Here are the key features for sketching two periods:
1. **Vertical Asymptotes:** These are where the graph shoots up or down endlessly. For this function, the asymptotes are at $x = -\frac{3\pi}{2}$, $x = -\frac{\pi}{2}$, $x = \frac{\pi}{2}$, and $x = \frac{3\pi}{2}$. (Two full periods are between $x=-\frac{\pi}{2}$ and $x=\frac{3\pi}{2}$, or between $x=-\frac{3\pi}{2}$ and $x=\frac{\pi}{2}$.)
2. **X-intercepts:** These are the points where the graph crosses the x-axis.
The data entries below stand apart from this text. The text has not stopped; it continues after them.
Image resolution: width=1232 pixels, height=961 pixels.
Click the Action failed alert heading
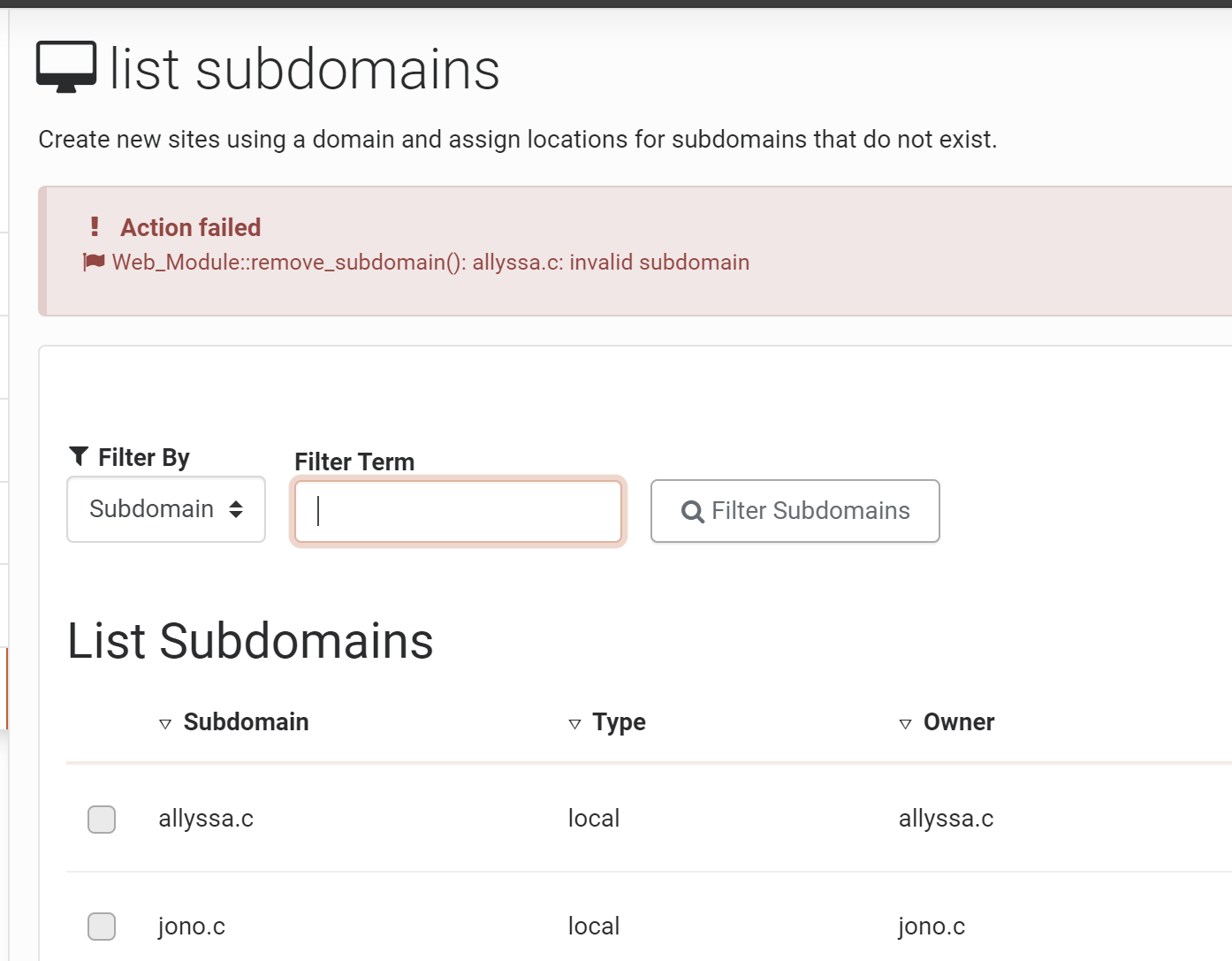[x=191, y=227]
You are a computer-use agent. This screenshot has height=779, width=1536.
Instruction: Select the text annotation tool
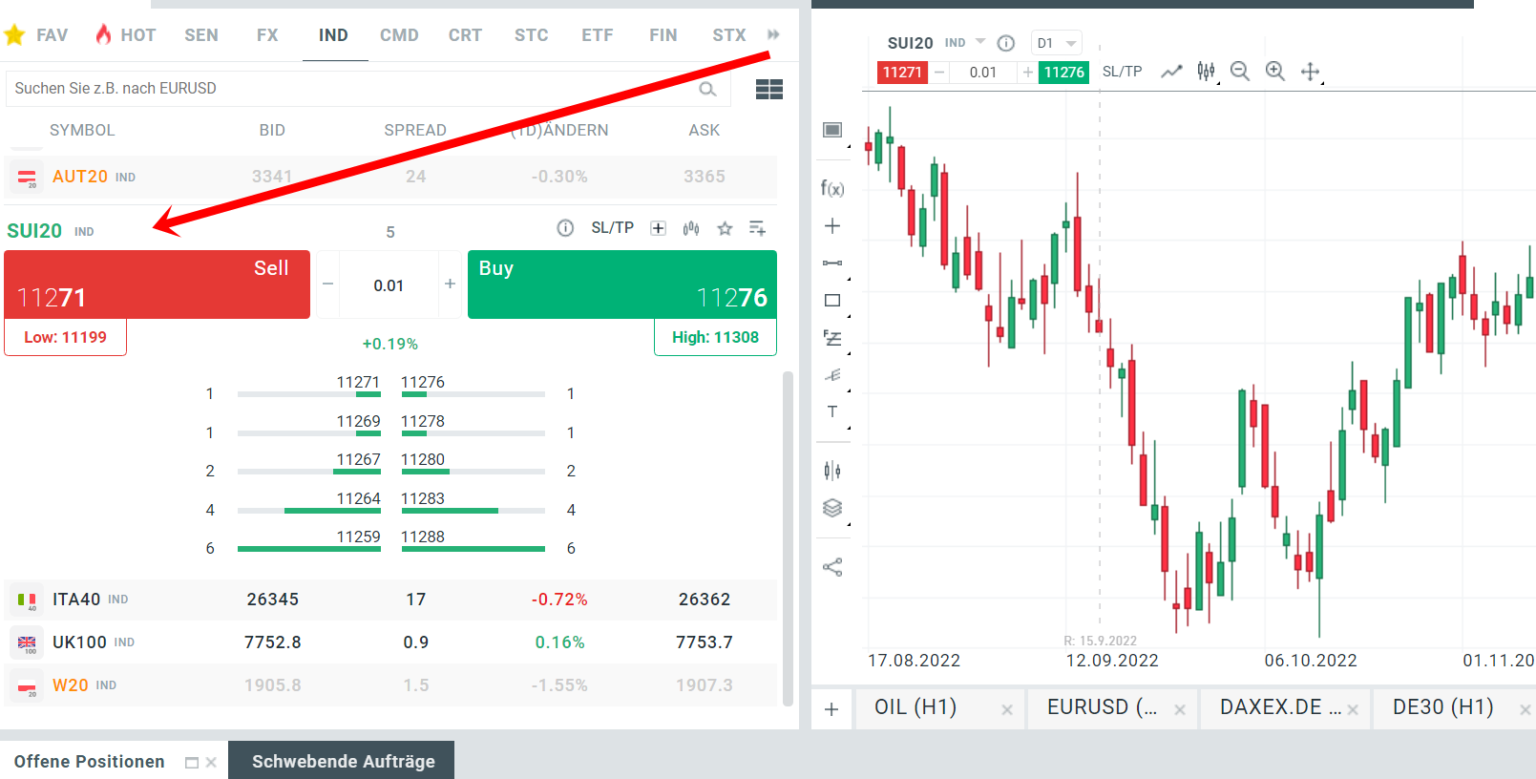[832, 411]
For this function, the x-intercepts are at $x = -\pi$, $x = 0$, $x = \pi$, and $x = 2\pi$. (We usually pick $x=0$ and $x=\pi$ for two periods, centered around $(0,0)$.)
3. **Key Points for Shape:**
* Between the asymptote at $x=-\frac{\pi}{2}$ and the x-intercept at $x=0$, at $x=-\frac{\pi}{4}$, the point is $(-\frac{\pi}{4}, 2)$.
* Between the x-intercept at $x=0$ and the asymptote at $x=\frac{\pi}{2}$, at $x=\frac{\pi}{4}$, the point is $(\frac{\pi}{4}, -2)$.
* For the next period (from $x=\frac{\pi}{2}$ to $x=\frac{3\pi}{2}$):
* Between the asymptote at $x=\frac{\pi}{2}$ and the x-intercept at $x=\pi$, at $x=\frac{3\pi}{4}$, the point is $(\frac{3\pi}{4}, 2)$.
* Between the x-intercept at $x=\pi$ and the asymptote at $x=\frac{3\pi}{2}$, at $x=\frac{5\pi}{4}$, the point is $(\frac{5\pi}{4}, -2)$.
4. **Shape:** The curve generally goes downwards from left to right between each pair of asymptotes.
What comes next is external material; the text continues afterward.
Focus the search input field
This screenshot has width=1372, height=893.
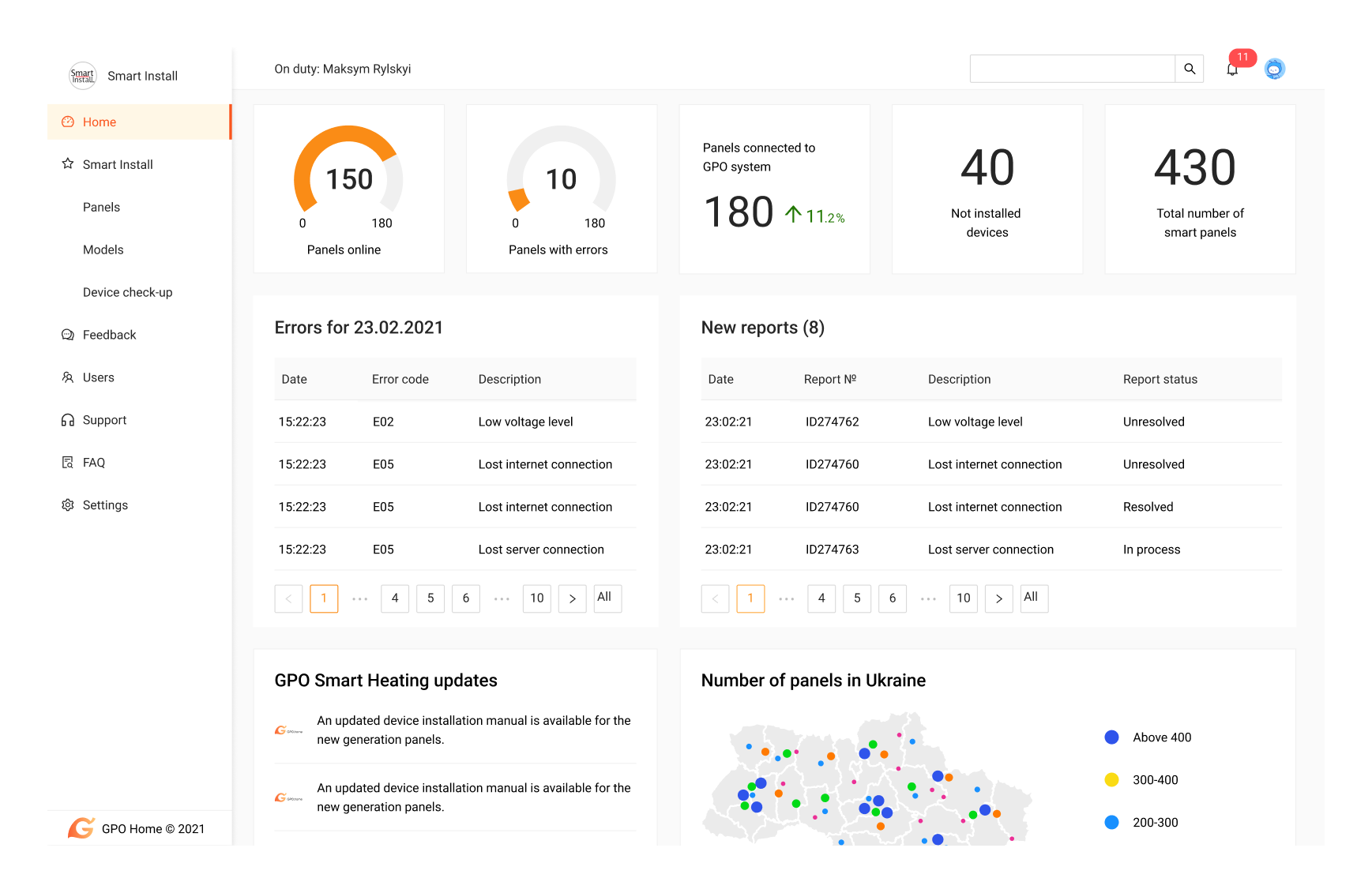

A sketch would show these asymptotes as vertical dashed lines, plot the x-intercepts and key points, and then draw smooth curves connecting them, approaching the asymptotes but never touching them.

Explain
This is a question about <graphing trigonometric functions, specifically transformations of the cotangent function>. The solving step is:

First, I remember what the basic cotangent graph, $y=\cot(x)$, looks like.
* It has vertical lines called asymptotes at $x=0, \pm\pi, \pm2\pi, \dots$ (where sine is zero).
* It crosses the x-axis (has x-intercepts) at $x=\frac{\pi}{2}, \frac{3\pi}{2}, \dots$ (where cosine is zero).
* It goes down from left to right between the asymptotes. Its period is $\pi$.
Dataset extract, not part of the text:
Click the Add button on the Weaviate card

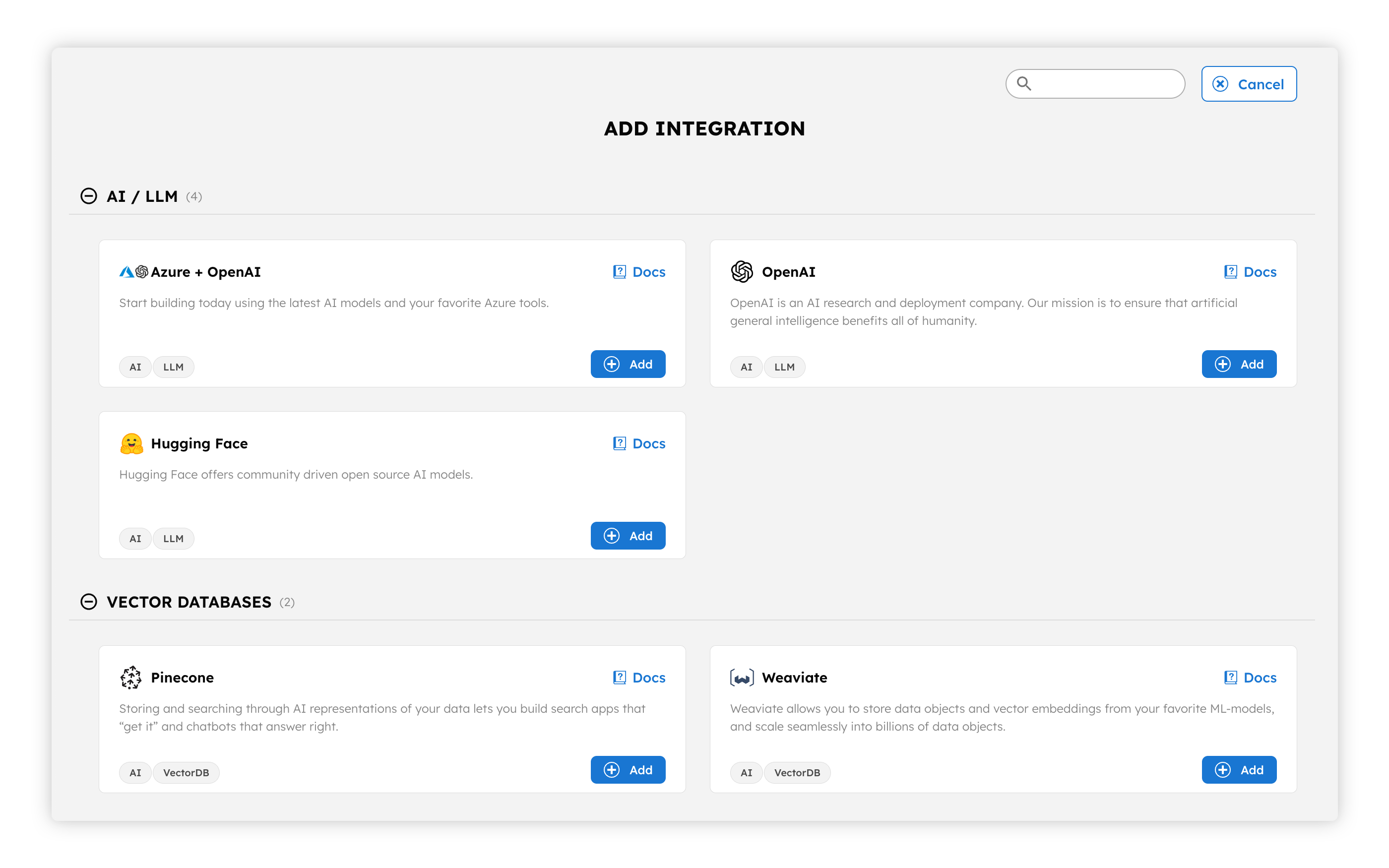(1239, 770)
Now, let's look at our function: $y=2 \cot \left(x+\frac{\pi}{2}\right)$.

1. **Phase Shift (Horizontal Move):** The "$\left(x+\frac{\pi}{2}\right)$" part means the whole graph shifts to the left by $\frac{\pi}{2}$ units. To find the new asymptotes, I take the old asymptote rule ($x = n\pi$) and set the inside part of our function equal to it:
$x + \frac{\pi}{2} = n\pi$
$x = n\pi - \frac{\pi}{2}$
Let's find some asymptotes for different integer values of $n$:
* If $n=0$, $x = -\frac{\pi}{2}$
* If $n=1$, $x = \pi - \frac{\pi}{2} = \frac{\pi}{2}$
* If $n=2$, $x = 2\pi - \frac{\pi}{2} = \frac{3\pi}{2}$
* If $n=-1$, $x = -\pi - \frac{\pi}{2} = -\frac{3\pi}{2}$
So, the asymptotes are at $\dots, -\frac{3\pi}{2}, -\frac{\pi}{2}, \frac{\pi}{2}, \frac{3\pi}{2}, \dots$.

2. **Period:** The period of a cotangent function $y=A \cot(Bx+C)$ is $\frac{\pi}{|B|}$. Here, $B=1$, so the period is still $\frac{\pi}{1} = \pi$. This means the graph pattern repeats every $\pi$ units.

3. **Vertical Stretch:** The "2" in front means the graph is stretched vertically. So, where a normal cotangent graph would have points like $(x, 1)$ or $(x, -1)$, our graph will have points $(x, 2)$ or $(x, -2)$ at those corresponding x-values relative to the center of the period.

4. **Finding X-intercepts:** The x-intercepts occur where the value of the cotangent is zero. For a basic cotangent graph, this is at $x=\frac{\pi}{2}+n\pi$. So, for our function, we set the inside part equal to these values:
$x + \frac{\pi}{2} = \frac{\pi}{2} + n\pi$
$x = n\pi$
So, x-intercepts are at $\dots, -\pi, 0, \pi, 2\pi, \dots$.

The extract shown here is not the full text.